Das Lied allein genügt nicht: Froschweibchen wollen ihre Traumprinzen auch sehen. - © Roland Knauer
Das Lied allein genügt nicht: Froschweibchen wollen ihre Traumprinzen auch sehen. - © Roland Knauer

Berlin. Wenn in lauen Sonnennächten die Frösche lautstark aus dem Tümpel quaken, verstehen menschliche Zuhörer die Prinzipien hinter der Partnerwahl der Tiere intuitiv: Die Weibchen suchen sich den stimmgewaltigsten Quaker mit dem besten Gesang aus, weil der vermutlich auch sonst fit ist und dem Nachwuchs gute Eigenschaften vererben dürfte.

Ganz so einfach sind die Frosch-Romanzen aber nicht, berichten die US-Forscher Ryan Taylor von der Salisbury University in Maryland und Mike Ryan von der University of Texas in Austin in "Science": Die Weibchen wollen ihren Troubadour nicht nur hören, sondern auch sehen. Zumindest gilt das für den Tungara-Frosch Engystomops pustulosus, der seine erotischen Konzerte an Tümpeln und Weihern in Zentral- und Südamerika veranstaltet.

Anziehung und Risiko


Genau genommen quaken die Männchen nicht. Die zwei bis drei Zentimeter langen Tiere blasen vielmehr ihren Kehlsack auf und produzieren einen lang gezogenen, jammernden Heulton in höheren Frequenzen, dem kurze, knarzende Laute im Bass folgen. Die Weibchen legen dabei Wert auf die komplette Melodie, fanden die Forscher heraus, indem sie Tungara-Weibchen aus einem Lautsprecher entweder nur die hohen, jammernden Töne oder die tiefen Knarz-Laute vorspielten. Das Ergebnis: Wenn kein Knarz-Laut folgt, interessiert sich das andere Geschlecht nicht. Das Knarzen allein erregt zwar mehr Aufmerksamkeit als das Heulen allein, aber das reicht noch lange nicht für einen echten Casanova. Erst wenn die Forscher beide Laute kombinierten, fanden die Frosch-Weibchen das interessant und hüpften fünfmal häufiger auf den Lautsprecher zu, aus dem das attraktive, jammernde Heulen gefolgt von den kurzen Knarz-Wiederholungen tönte. Und je mehr Knarz-Laute dem Heulen folgen, umso mehr Sex-Appeal scheinen die Männchen zu haben.

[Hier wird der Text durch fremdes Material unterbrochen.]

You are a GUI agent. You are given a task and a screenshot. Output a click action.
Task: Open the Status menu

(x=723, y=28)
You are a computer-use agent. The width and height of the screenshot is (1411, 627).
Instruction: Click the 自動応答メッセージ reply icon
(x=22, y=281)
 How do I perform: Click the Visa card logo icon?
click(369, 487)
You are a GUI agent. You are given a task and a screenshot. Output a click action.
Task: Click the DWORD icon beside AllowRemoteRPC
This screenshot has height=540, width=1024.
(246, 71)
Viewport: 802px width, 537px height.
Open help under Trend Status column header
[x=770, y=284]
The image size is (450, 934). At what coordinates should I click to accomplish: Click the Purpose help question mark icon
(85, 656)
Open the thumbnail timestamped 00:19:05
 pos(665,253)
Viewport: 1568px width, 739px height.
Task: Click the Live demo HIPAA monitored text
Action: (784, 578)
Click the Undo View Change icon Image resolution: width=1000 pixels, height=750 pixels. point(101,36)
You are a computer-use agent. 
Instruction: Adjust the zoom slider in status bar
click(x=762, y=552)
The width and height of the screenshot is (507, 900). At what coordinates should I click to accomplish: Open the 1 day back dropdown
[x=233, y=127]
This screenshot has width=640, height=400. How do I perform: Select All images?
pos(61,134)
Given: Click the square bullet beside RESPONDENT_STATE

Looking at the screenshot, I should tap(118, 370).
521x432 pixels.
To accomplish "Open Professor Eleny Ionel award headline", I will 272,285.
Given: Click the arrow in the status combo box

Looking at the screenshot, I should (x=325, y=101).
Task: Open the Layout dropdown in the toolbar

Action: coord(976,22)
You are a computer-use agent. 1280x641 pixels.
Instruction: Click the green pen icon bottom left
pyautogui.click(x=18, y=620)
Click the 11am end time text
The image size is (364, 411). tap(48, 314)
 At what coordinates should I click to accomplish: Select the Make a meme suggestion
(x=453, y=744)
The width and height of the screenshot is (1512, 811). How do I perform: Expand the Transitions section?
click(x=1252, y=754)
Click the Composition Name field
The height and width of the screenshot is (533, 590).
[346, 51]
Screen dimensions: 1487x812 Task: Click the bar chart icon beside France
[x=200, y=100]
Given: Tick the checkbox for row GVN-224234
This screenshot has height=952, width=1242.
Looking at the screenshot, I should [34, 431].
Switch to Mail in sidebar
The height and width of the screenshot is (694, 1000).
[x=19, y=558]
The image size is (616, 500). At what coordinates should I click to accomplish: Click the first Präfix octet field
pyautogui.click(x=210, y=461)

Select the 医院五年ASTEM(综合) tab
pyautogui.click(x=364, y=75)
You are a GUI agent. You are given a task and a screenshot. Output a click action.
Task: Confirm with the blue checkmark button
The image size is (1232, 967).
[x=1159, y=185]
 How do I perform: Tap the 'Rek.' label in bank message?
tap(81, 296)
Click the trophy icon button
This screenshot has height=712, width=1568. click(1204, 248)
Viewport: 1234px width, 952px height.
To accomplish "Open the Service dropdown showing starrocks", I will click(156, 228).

Besonders häufig knarzende Männchen demonstrieren ihre Kraft und Größe allerdings nicht nur Frosch-Weibchen, sondern unabsichtlich auch Fledermäusen, die gerne Froschschenkel fressen. Attraktive Troubadoure werden bald von deren scharfen Zähnen gepackt. Dieses Dilemma zwischen Attraktivität und Todesrisiko hat die Männchen im zentralamerikanischen Regenwald dazu veranlasst, einen Mittelweg zu suchen. Sie knarzen nach ihrem Heuler nur zwei oder drei Mal - und die Weibchen werden genau von dieser Reihenfolge besonders angezogen.

Bei der Partnerwahl gibt es aber noch ein weiteres Problem. Menschen kennen es von Partys: Es ist verdammt schwer, aus den verschiedenen Stimmen, die einem ins Ohr schwirren, ein einzelnes Gespräch herauszufiltern. Behält man aber einen Sprecher im Auge, helfen die Bewegungen seiner Lippen beim Finden eines Gesprächsfadens im Stimmen-Wirrwarr. Auch die Tungara-Frosch-Weibchen könnten eine Kombination aus Hören und Sehen verwenden, um ein besonders attraktives Männchen an einem Tümpel zu identifizieren, wo Dutzende Heul- und Knarz-Laute verschiedener Frösche durch die Tropenluft schwirren.

Zum Beweis kombinierten die Forscher das Heulen mit einem einzelnen Knarz-Laut. Erwartungsgemäß interessierten sich die Weibchen nicht für einen Lautsprecher, aus dem dieser Kombi-Laut erklang. Das änderte sich jedoch, wenn die Forscher zusätzlich eine Frosch-Attrappe zum Einsatz brachten, die einen künstlichen Kehlsack aufblasen konnte. Saßen die Weibchen in der Mitte zwischen zwei Lautsprechern, hüpften sie zielstrebig auf jenen zu, neben dem die Attrappe sich zusätzlich zum Heulen und einmaligen Knarzen kräftig aufplusterte - allerdings nur dann, wenn der künstliche Kehlsack genau in der gleichen Reihenfolge wie ein echter Frosch-Troubadour aufgeblasen wurde. Das Lied allein genügt also nicht, die Weibchen wollen ihren Verehrer auch sehen, bevor sie ihre Wahl treffen.